It also happens that I just have to carry the daily stuff. I don't know on forehand. Even not that daily stuff, due to out of stock or conservation date not far enough ahead. I also have to get through narrow places / crowd. Alot bicycle dedicated road sections here are despite bidirectional actually too narrow, so in a case of big volume things loaded on the back I have to stop, step aside and wait. That's the benefit of a versatile bike setup: you can fit/handle it upon the need of the moment.
Ex on days with little to do / nothing open, with the same bike I can just go for a ride, still having the 2 backpacks + frame + bag in the basket, it's just 5 kg and it doesn't bother me.
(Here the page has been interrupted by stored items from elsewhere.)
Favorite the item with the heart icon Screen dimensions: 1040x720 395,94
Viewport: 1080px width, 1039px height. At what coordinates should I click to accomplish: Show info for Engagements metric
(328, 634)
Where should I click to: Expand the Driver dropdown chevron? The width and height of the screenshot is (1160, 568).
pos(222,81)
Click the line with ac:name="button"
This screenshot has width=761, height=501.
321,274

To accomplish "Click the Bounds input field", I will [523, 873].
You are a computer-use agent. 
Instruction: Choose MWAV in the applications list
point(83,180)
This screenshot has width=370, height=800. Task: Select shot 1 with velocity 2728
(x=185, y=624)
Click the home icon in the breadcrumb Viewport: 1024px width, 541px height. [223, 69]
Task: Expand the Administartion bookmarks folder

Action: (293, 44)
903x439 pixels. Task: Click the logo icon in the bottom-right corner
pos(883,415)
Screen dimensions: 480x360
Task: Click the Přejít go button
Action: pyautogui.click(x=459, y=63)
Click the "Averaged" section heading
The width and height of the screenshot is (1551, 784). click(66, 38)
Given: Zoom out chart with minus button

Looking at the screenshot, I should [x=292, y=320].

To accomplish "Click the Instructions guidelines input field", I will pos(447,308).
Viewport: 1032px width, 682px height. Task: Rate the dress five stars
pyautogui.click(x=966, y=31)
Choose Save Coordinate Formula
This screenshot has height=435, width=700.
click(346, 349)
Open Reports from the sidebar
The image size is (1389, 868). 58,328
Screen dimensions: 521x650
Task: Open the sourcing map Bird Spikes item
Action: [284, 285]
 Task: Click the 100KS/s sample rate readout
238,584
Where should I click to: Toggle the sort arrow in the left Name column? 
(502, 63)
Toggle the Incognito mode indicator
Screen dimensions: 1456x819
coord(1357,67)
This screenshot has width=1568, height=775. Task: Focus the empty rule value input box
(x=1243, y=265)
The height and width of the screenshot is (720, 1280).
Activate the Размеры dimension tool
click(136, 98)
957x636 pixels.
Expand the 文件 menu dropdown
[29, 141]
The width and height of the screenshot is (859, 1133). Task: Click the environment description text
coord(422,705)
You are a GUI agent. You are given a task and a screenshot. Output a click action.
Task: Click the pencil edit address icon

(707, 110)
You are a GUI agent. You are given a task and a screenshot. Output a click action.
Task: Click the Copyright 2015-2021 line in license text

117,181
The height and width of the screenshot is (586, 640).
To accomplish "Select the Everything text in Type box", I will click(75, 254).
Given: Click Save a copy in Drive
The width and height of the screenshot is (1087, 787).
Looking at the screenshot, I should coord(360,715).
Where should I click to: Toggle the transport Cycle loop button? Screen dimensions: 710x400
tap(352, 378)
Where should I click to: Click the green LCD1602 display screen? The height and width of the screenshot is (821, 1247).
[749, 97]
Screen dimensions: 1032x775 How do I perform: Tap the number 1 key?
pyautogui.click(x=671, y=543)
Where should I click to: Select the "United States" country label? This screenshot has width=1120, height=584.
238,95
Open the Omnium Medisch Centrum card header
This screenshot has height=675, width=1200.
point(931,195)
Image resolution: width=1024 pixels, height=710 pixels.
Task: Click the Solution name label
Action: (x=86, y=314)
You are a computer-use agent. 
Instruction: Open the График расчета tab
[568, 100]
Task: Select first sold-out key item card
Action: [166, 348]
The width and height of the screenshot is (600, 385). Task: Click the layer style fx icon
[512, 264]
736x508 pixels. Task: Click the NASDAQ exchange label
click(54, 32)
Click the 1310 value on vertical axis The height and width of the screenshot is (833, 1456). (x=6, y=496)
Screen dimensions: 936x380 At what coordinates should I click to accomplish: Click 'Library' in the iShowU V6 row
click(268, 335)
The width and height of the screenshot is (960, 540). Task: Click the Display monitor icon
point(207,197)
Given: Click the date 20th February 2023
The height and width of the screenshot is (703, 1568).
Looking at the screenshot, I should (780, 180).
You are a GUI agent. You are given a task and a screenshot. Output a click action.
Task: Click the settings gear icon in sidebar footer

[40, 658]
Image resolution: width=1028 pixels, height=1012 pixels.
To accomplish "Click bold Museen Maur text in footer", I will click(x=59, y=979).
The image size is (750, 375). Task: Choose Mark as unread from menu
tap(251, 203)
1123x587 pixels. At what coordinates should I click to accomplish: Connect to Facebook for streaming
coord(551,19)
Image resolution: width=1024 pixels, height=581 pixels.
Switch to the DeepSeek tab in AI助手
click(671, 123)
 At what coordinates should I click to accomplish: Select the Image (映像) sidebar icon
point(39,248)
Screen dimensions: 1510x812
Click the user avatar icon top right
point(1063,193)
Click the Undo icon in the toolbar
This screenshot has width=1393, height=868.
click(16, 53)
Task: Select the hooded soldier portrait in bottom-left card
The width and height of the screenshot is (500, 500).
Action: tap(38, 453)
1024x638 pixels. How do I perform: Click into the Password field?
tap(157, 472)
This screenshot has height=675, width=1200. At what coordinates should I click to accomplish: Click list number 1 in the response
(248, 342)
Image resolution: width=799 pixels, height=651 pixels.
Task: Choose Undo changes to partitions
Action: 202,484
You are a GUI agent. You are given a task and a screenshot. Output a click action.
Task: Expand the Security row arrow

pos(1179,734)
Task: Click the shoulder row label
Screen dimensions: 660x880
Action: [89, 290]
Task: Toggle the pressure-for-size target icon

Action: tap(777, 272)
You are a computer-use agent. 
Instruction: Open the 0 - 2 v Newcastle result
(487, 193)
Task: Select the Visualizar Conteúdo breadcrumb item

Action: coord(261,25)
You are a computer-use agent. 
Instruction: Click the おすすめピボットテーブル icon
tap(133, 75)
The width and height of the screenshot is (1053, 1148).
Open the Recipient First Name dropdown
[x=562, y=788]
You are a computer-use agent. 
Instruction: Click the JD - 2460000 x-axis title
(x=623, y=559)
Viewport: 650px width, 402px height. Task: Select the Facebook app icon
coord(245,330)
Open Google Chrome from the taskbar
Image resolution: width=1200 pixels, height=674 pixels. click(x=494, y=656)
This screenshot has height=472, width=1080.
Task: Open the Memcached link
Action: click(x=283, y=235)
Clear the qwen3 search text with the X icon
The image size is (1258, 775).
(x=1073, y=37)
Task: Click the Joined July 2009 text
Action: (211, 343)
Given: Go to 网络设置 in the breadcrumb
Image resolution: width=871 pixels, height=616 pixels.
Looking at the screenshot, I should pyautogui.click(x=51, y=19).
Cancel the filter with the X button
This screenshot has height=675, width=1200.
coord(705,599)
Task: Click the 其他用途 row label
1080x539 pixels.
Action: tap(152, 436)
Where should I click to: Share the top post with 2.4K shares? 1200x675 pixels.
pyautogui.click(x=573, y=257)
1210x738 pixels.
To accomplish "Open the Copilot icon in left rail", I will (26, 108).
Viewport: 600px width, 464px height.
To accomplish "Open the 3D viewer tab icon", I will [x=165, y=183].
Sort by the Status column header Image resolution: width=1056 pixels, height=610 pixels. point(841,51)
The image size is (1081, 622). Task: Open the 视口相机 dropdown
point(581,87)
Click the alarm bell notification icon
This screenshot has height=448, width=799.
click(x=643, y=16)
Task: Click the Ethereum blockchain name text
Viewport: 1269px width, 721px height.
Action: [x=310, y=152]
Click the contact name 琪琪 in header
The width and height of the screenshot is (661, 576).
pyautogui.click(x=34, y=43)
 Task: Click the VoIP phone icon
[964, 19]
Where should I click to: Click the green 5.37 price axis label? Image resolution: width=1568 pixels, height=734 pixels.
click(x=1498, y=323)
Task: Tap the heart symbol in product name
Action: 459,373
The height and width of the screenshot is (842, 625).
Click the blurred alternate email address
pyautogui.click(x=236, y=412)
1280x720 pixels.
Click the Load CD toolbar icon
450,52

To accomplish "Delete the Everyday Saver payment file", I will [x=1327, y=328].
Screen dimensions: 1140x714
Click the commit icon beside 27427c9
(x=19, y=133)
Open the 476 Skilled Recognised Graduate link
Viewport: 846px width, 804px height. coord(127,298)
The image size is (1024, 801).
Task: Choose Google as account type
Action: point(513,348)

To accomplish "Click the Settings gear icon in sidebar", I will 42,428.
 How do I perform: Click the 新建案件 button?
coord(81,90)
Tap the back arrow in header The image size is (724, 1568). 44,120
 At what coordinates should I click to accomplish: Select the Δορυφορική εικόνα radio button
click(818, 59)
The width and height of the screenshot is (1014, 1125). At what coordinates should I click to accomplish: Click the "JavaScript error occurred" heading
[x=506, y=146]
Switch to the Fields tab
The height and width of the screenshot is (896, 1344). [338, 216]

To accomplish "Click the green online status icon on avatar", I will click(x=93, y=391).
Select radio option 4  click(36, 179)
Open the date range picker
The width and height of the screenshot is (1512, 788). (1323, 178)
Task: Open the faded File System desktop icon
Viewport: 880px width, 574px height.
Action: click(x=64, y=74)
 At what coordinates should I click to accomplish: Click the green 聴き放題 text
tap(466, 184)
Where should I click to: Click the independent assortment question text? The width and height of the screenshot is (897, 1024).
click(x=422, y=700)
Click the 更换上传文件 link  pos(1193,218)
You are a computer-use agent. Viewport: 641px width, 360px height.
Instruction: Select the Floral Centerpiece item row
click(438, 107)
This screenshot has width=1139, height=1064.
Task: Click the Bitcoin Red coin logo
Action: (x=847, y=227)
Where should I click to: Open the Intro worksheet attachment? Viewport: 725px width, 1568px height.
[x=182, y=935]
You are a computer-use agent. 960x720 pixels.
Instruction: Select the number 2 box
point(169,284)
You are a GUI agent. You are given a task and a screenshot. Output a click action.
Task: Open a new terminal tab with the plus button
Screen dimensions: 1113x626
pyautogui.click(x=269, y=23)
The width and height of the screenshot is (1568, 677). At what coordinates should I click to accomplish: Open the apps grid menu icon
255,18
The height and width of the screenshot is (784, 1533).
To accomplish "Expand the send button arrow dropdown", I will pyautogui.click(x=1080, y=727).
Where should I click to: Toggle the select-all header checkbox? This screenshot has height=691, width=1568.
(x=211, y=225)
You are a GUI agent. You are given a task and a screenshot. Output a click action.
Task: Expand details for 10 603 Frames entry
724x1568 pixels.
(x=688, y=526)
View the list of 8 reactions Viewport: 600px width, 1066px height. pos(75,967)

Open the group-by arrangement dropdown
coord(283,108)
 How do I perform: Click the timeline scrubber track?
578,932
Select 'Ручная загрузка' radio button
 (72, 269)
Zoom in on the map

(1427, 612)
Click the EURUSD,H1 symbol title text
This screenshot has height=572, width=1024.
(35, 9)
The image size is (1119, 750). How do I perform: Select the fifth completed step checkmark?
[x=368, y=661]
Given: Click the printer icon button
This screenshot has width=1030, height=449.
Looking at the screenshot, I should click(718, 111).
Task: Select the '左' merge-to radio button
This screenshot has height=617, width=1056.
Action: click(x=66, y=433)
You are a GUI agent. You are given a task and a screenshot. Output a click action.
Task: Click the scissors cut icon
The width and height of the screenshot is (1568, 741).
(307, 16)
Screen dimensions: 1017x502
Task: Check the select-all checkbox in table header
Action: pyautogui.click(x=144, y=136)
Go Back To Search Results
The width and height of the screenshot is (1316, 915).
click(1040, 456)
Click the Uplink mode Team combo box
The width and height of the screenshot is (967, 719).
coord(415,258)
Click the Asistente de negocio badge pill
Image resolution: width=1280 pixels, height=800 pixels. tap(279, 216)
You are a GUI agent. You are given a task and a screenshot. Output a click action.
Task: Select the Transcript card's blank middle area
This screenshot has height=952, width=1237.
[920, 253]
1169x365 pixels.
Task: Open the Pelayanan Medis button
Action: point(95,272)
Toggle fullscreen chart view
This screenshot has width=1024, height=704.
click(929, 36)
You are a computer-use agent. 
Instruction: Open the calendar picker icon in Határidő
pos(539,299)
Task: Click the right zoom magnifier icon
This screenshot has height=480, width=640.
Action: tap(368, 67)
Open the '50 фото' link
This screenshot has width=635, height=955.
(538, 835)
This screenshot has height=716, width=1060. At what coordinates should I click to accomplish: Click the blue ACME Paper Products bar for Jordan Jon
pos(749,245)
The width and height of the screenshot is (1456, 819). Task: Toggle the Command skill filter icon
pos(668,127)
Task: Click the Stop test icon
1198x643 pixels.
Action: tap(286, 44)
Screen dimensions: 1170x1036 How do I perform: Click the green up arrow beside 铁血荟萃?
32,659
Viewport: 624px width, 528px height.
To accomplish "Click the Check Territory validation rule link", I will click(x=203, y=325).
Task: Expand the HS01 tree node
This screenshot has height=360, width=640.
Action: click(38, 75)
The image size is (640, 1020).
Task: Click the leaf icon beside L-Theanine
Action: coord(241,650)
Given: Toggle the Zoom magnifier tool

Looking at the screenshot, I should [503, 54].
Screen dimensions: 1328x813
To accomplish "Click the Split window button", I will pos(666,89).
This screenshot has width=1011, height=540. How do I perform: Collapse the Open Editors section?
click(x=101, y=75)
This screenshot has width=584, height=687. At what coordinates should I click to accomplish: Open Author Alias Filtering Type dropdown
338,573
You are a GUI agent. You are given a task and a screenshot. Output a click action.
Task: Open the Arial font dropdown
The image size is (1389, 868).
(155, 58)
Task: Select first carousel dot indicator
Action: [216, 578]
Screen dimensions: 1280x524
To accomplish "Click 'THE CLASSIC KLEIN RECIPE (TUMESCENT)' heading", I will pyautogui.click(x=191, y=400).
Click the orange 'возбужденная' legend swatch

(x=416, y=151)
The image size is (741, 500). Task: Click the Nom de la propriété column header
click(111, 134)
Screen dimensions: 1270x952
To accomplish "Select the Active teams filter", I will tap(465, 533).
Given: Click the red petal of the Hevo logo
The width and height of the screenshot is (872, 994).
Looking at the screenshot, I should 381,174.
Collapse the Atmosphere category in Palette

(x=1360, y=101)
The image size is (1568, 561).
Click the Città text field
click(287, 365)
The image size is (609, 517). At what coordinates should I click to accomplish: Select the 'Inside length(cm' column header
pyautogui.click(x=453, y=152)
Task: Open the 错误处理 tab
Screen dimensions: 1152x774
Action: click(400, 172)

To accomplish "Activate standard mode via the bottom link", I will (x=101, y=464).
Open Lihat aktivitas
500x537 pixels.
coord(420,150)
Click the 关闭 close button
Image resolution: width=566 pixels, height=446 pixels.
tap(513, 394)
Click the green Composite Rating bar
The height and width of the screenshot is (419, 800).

Nothing new, this is since almost a decade, only that I gradually chosed the new bikes so that they held out longer / less replacements / work / hassle so that I have more time for the things that DO interest me.


----------



## newfhouse (11 Jan 2020)

silva said:


> I gradually chosed the new bikes so that they held out longer / less replacements / work / hassle


How is that low effort strategy working out for you?


----------



## silva (11 Jan 2020)

newfhouse said:


> How is that low effort strategy working out for you?


That's a repeat: 1 instead of 3 drivetrain replacements annually and bike not hijacked anymore by dealers for upto 9 months awaiting a repair. Also no ridiculous upto plain dangerous "cases" anymore, alike at a cup/cone bearing replacement by dealer a ball too much causing the bearing to be pushed open and a rear wheel wobbling like crazy upto (I can give couple dozens bad jobs) after a head tube replacement the handlebar disattaching upon bumping over a road level change governments place to force drivers to slowdown at a crosspoint - rendering me unable to steer, brake resulting in a slow zigzag between cars from two directions. A Do It Yourself can hardly be worser than that no?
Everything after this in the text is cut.